Think About Your Values
There are some careers which allow you plenty of time to socialise, and maybe even settle down and think about having a family. There are others which are rewarding in plenty of other ways, but which demand you to be at the office for extra hours every day, and expect you to put work first and your social life second. Think carefully about your values in this regard, and where you’d like to be in five or ten years down the line. If you dream of long summers travelling, or raising a couple of kids, being in the wrong career can end up being a destructive source of frustration. Choose wisely, however, and you’ll stay on a path and with a schedule that fits you like a glove.
Balance Money and Passion
We all have things we’re passionate about, especially when we’re young. Maybe you play an instrument, and dream of being a professional musician or singer. Perhaps you love creating websites or writing essays, are passionate about animals, or helping those in need. While there are always jobs in which you can involve your hobbies and the things you love to do with your free time, finding a rewarding career – which pays well enough to give you the lifestyle you want, while feeding your passions at the same time – is uncommon to say the least. When we’re young, we often baulk at the idea of compromising our dreams, and it often leads to us missing out on opportunities which can lead to us having the freedom and money to pursue them in different ways. Trust me – taking a job which pays well and which you get some satisfaction from doesn’t mean you have to sacrifice your passions; you’ll always have free time and weekends in which to scratch that itch. What’s more, sometimes our fantasies about making our hobbies and passions into our professions are often kept as fantasies, as the reality has a real potential to disappoint.
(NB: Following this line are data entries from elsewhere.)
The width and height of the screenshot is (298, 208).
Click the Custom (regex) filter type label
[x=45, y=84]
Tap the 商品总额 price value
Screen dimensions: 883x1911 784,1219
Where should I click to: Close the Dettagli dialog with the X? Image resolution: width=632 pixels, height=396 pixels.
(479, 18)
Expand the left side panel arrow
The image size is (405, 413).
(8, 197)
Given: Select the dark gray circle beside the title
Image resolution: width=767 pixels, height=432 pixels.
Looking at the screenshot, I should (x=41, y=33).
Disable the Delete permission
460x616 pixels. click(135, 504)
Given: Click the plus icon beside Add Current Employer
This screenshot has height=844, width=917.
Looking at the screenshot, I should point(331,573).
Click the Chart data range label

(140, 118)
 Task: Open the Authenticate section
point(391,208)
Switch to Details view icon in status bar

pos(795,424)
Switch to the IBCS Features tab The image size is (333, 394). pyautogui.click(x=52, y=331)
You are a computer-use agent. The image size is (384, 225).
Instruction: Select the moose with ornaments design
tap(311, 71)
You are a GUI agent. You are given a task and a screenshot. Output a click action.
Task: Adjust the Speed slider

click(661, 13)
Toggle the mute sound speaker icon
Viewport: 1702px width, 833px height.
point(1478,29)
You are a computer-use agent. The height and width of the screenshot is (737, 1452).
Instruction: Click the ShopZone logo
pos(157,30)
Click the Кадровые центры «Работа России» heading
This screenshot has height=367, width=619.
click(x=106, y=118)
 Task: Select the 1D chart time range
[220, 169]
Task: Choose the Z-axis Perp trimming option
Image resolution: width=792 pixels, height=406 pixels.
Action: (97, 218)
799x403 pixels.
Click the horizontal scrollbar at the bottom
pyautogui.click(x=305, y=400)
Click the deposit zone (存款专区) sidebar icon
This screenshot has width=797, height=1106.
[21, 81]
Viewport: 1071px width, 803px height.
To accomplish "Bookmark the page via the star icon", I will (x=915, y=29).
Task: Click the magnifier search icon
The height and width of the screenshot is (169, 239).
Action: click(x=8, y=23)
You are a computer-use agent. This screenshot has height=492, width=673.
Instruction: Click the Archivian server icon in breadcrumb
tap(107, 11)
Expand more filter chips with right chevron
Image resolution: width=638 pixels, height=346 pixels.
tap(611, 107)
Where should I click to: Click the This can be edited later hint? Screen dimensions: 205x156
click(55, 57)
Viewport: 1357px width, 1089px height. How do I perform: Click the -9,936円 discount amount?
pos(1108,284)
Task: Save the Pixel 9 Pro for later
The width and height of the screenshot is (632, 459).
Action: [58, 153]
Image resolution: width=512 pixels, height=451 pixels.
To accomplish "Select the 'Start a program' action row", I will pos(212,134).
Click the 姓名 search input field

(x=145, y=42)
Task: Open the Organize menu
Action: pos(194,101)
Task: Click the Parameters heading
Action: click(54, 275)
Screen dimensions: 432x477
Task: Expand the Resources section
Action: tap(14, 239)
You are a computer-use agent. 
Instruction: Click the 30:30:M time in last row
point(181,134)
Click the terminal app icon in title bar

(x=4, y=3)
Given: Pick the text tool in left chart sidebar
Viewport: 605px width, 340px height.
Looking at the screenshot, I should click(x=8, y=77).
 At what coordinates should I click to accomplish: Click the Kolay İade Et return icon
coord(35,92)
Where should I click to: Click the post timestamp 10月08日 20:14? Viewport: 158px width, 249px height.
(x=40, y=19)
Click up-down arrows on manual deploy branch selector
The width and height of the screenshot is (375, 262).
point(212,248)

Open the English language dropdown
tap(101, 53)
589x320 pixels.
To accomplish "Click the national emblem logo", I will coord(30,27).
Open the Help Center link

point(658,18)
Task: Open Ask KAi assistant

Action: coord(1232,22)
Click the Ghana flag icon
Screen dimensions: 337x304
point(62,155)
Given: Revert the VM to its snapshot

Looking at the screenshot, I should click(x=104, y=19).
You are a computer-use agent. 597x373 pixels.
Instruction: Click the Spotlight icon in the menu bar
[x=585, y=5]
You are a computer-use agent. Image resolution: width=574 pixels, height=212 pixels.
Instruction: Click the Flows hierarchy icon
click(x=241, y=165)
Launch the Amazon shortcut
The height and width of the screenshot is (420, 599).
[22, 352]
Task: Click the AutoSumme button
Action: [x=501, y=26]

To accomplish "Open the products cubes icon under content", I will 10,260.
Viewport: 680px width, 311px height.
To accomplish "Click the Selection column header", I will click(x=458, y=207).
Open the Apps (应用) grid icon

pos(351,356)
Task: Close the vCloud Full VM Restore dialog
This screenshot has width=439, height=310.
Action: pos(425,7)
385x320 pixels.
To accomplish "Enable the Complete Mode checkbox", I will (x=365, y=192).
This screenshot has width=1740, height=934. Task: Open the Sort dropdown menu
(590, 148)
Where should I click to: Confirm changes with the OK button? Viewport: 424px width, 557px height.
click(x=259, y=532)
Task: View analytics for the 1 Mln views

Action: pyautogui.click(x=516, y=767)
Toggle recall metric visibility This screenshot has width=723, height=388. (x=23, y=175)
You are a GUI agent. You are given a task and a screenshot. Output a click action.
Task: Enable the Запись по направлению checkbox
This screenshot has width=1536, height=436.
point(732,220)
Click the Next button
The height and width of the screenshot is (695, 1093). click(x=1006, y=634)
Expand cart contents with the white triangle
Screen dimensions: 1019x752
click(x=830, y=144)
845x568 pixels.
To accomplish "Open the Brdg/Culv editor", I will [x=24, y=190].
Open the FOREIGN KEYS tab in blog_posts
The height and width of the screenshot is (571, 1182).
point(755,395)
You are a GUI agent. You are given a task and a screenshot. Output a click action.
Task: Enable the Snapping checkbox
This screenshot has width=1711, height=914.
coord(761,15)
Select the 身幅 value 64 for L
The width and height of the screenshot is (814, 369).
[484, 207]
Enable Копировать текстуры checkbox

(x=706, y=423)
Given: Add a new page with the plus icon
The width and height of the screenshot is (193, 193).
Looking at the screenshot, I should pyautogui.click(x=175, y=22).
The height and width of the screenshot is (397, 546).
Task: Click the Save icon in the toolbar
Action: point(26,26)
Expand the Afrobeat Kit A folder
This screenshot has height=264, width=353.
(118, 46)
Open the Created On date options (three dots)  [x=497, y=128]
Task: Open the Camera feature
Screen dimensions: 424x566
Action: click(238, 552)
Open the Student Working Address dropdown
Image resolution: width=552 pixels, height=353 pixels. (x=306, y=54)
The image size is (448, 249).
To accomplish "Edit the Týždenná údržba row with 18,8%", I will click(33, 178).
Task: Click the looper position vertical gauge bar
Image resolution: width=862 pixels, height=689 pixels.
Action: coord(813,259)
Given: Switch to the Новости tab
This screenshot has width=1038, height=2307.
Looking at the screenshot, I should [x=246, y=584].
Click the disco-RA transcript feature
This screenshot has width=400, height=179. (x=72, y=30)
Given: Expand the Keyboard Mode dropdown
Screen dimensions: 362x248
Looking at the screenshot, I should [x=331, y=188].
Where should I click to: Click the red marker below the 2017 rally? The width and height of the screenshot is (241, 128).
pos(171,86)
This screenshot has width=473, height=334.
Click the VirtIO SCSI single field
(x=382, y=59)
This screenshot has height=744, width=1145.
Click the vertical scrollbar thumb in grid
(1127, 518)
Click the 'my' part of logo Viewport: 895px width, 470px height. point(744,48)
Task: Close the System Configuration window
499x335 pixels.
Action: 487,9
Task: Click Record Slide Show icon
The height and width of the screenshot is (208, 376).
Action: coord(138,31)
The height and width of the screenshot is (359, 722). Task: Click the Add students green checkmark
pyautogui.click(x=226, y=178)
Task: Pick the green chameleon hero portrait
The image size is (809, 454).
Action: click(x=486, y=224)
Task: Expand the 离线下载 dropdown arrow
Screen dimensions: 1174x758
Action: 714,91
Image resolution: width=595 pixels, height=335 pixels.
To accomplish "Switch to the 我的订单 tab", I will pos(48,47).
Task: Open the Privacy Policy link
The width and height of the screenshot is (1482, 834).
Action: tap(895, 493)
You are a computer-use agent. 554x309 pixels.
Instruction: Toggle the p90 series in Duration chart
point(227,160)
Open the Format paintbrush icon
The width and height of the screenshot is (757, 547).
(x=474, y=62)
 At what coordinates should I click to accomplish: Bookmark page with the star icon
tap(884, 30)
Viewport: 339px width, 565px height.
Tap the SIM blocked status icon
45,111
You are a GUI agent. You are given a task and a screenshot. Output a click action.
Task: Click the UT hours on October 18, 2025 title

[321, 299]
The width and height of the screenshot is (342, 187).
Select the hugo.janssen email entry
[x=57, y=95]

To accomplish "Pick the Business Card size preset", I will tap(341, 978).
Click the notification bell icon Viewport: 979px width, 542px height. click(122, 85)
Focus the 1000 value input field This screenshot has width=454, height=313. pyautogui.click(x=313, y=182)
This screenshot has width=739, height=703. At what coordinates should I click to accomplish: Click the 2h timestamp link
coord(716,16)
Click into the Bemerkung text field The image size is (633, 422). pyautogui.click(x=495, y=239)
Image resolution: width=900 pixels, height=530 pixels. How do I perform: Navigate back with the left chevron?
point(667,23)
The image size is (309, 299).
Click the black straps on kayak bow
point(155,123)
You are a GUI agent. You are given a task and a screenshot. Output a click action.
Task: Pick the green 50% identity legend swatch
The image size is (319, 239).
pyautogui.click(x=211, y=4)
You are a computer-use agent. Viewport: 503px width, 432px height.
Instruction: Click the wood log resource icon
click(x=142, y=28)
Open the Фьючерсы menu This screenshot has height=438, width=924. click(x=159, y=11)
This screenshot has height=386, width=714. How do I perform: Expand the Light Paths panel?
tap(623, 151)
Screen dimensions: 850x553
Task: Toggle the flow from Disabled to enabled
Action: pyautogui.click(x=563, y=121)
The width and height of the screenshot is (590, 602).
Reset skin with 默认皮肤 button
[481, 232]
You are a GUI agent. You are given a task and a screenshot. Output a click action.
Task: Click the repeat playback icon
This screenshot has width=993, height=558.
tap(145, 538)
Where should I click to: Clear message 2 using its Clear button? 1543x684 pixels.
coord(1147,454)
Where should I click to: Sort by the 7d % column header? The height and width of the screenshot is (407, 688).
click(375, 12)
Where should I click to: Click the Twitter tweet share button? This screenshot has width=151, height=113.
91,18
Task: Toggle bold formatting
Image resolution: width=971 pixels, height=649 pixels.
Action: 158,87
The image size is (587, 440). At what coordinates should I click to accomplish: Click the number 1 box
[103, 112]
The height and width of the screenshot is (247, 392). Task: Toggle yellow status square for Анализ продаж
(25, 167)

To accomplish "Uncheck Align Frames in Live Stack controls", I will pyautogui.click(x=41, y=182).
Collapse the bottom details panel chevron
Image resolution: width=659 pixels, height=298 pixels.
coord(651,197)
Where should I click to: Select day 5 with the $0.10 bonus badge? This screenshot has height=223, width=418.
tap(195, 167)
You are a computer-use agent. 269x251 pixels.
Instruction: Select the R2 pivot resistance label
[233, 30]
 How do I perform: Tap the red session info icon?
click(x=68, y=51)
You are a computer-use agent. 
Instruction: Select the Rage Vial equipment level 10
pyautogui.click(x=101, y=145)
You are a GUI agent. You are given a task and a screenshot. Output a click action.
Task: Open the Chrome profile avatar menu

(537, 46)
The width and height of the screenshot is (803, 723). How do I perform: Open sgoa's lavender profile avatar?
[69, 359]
Gain Experience and Do Internships
Choosing a career is rarely easy, but there are ways of making it easier. I was always put off from doing internships and getting work experience. Why? Because I felt as though I needed money right there and then, and wasn’t willing to take a month or two to work for a reduced wage or nothing at all in order to gain skills, see what different industries were like, and get a real feel for a job. What a fool I was! If I’d just bit the bullet, forgotten about the cash I needed for going out and wasting with my friends, I could have saved myself so much bother. I’d have realised that what I thought was my ideal career was, in fact, completely unsuited to what I wanted from life. I might have also found something far more enjoyable, made connections with people in the industry, and gained the kind of skills that would have given me a clear head start. What a difference that all could have made!
Well, those are just five of the many tips I wish I could force my younger self to read! They’d have saved time, smoothed the path to success, and done away with so many regrets and wasted opportunities. When we’re young, we think we already know it all… and while that idealism can be a great thing, there’s a lot to be said for choosing a career with great care, serious thought, and a realistic approach to life.